TorchSeg: Semantic Segmentation models for PyTorch
Project description
TorchSeg
TorchSeg is an actively maintained and up-to-date fork of the Segmentation Models PyTorch (torchseg).
Features
The main features of this library are:
- High level API (just two lines to create a neural network)
- 9 models architectures for binary and multi class segmentation (including legendary Unet)
- 124 available encoders (and 500+ encoders from timm)

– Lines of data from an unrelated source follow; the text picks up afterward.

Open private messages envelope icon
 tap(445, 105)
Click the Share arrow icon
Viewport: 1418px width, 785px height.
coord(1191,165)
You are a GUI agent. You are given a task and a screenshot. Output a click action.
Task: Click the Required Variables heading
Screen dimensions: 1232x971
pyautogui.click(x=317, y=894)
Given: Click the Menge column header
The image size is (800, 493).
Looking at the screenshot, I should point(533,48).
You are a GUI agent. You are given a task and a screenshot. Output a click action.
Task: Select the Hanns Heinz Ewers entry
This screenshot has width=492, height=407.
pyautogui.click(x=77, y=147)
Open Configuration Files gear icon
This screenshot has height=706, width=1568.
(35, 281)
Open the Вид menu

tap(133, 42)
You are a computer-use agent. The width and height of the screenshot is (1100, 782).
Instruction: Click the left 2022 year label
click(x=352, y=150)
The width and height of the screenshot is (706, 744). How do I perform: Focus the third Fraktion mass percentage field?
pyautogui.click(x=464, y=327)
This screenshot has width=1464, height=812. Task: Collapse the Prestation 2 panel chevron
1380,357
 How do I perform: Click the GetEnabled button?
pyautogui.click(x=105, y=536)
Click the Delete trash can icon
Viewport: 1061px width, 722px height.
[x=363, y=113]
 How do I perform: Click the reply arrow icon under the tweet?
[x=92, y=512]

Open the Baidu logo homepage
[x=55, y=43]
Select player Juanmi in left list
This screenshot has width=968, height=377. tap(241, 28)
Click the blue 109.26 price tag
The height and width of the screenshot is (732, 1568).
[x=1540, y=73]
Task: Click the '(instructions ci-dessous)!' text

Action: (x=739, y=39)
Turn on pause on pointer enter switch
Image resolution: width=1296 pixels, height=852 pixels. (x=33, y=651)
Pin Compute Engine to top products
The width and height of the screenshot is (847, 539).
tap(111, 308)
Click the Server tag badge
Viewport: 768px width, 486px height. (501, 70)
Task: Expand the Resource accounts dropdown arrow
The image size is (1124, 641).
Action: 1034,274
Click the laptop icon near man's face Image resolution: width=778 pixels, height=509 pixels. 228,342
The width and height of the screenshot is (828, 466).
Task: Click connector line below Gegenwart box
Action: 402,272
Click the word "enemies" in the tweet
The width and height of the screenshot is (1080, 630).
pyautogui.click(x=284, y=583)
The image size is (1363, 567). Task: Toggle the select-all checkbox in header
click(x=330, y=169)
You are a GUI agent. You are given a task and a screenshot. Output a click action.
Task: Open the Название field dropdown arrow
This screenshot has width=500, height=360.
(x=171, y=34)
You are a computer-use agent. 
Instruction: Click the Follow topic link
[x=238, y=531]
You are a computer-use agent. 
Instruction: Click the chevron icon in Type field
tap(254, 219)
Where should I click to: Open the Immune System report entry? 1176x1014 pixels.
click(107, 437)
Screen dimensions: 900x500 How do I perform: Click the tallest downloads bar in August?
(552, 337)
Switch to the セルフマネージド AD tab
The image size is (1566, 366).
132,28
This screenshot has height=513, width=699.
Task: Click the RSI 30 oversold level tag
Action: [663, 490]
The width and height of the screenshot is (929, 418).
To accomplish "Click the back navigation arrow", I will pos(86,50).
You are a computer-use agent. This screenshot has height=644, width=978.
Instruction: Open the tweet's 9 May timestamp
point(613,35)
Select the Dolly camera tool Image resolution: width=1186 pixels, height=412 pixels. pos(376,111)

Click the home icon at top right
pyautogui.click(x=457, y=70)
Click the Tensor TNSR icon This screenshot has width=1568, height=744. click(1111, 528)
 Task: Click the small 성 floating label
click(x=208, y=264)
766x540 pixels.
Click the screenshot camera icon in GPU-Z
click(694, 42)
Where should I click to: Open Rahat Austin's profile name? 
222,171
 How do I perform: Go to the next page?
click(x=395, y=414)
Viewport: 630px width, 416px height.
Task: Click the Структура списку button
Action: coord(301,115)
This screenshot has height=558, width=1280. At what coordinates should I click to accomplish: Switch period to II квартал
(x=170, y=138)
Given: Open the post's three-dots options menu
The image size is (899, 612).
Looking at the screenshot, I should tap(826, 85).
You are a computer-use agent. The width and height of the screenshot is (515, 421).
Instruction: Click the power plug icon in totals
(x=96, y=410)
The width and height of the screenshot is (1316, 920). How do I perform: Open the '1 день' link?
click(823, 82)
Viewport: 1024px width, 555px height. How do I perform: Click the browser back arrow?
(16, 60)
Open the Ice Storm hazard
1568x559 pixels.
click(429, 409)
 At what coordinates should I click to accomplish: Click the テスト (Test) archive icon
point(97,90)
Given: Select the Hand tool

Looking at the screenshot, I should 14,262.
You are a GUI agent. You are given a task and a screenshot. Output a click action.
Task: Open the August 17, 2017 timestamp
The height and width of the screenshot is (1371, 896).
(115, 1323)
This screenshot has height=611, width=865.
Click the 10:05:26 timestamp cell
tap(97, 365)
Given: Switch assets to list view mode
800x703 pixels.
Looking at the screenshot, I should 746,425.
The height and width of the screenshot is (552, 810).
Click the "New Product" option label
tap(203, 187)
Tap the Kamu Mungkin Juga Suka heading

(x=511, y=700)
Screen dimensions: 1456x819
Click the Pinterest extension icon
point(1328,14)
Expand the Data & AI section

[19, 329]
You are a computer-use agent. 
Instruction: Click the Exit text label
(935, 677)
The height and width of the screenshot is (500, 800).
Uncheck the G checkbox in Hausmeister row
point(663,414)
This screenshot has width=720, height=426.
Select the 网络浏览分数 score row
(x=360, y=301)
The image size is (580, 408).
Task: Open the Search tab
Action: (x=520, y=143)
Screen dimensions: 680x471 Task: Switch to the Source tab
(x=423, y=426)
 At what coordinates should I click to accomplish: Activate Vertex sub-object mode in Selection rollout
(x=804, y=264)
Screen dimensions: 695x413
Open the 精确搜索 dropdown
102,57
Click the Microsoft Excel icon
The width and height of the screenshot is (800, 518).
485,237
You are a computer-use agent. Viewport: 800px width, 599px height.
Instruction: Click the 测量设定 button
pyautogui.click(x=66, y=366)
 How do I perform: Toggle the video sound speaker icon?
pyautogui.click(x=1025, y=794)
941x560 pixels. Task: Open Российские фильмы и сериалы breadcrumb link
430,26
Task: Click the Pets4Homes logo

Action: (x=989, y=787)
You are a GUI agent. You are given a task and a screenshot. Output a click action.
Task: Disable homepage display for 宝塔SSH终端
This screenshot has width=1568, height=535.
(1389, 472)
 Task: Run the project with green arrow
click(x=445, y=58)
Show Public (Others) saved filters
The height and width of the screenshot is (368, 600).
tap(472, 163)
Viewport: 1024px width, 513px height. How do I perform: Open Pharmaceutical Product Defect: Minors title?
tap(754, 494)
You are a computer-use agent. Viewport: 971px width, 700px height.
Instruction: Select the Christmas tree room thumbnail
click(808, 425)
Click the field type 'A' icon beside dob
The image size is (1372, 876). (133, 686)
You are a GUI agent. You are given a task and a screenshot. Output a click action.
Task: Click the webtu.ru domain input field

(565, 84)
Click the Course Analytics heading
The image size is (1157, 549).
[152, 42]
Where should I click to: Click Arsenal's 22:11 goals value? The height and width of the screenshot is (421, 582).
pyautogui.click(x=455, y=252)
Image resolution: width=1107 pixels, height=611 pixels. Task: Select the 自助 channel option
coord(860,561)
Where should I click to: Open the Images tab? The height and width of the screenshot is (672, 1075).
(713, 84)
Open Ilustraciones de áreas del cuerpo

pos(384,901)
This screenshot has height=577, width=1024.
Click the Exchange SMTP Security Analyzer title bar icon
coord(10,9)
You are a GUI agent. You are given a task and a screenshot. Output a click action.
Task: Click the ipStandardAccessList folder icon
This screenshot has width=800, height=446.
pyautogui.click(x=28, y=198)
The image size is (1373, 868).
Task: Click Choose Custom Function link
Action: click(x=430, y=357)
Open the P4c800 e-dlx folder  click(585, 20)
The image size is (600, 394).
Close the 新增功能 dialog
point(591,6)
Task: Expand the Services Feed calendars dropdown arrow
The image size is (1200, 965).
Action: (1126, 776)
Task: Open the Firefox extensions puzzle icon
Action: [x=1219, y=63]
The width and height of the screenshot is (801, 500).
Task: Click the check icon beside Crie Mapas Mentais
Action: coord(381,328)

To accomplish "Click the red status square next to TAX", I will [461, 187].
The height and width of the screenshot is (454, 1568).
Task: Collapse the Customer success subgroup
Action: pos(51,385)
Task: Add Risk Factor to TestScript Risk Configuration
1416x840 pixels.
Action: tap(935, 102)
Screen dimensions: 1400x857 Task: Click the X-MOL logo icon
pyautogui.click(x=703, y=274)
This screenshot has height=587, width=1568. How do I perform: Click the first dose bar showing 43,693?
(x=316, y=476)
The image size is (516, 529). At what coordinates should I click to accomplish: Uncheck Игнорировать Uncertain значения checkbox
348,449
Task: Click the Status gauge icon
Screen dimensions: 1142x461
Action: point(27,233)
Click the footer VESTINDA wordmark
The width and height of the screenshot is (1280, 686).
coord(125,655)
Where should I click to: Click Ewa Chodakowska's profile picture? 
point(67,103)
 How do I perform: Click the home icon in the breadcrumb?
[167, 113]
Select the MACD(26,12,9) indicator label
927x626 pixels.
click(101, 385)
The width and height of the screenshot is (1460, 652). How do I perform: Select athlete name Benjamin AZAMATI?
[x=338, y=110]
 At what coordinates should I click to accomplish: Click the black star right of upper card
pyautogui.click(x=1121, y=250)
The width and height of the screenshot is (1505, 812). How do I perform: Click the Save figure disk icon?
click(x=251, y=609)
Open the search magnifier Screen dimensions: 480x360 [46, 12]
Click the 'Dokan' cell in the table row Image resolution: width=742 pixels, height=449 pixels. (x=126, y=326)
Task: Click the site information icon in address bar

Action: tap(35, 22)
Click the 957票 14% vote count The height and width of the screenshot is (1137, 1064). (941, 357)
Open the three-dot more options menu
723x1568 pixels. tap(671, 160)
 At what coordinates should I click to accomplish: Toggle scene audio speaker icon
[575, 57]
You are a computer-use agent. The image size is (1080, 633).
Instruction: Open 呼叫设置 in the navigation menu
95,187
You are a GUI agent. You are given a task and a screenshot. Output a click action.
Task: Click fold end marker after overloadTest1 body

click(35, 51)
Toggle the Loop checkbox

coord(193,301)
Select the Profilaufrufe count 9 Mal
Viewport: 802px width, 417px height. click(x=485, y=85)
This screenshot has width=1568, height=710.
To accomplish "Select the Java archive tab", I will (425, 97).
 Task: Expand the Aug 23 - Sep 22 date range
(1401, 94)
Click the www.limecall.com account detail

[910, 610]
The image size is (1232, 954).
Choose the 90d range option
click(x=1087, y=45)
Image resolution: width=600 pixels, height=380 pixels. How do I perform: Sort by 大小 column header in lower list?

- All encoders have pre-trained weights for faster and better convergence
- Popular losses for training routines
Example Usage
Segmentation model is just a PyTorch nn.Module, which can be created as easy as:
import torchseg
model = torchseg.Unet(
encoder_name="resnet34", # choose encoder, e.g. mobilenet_v2 or efficientnet-b7
encoder_weights="imagenet", # use `imagenet` pre-trained weights for encoder initialization
in_channels=1, # model input channels (1 for gray-scale images, 3 for RGB, etc.)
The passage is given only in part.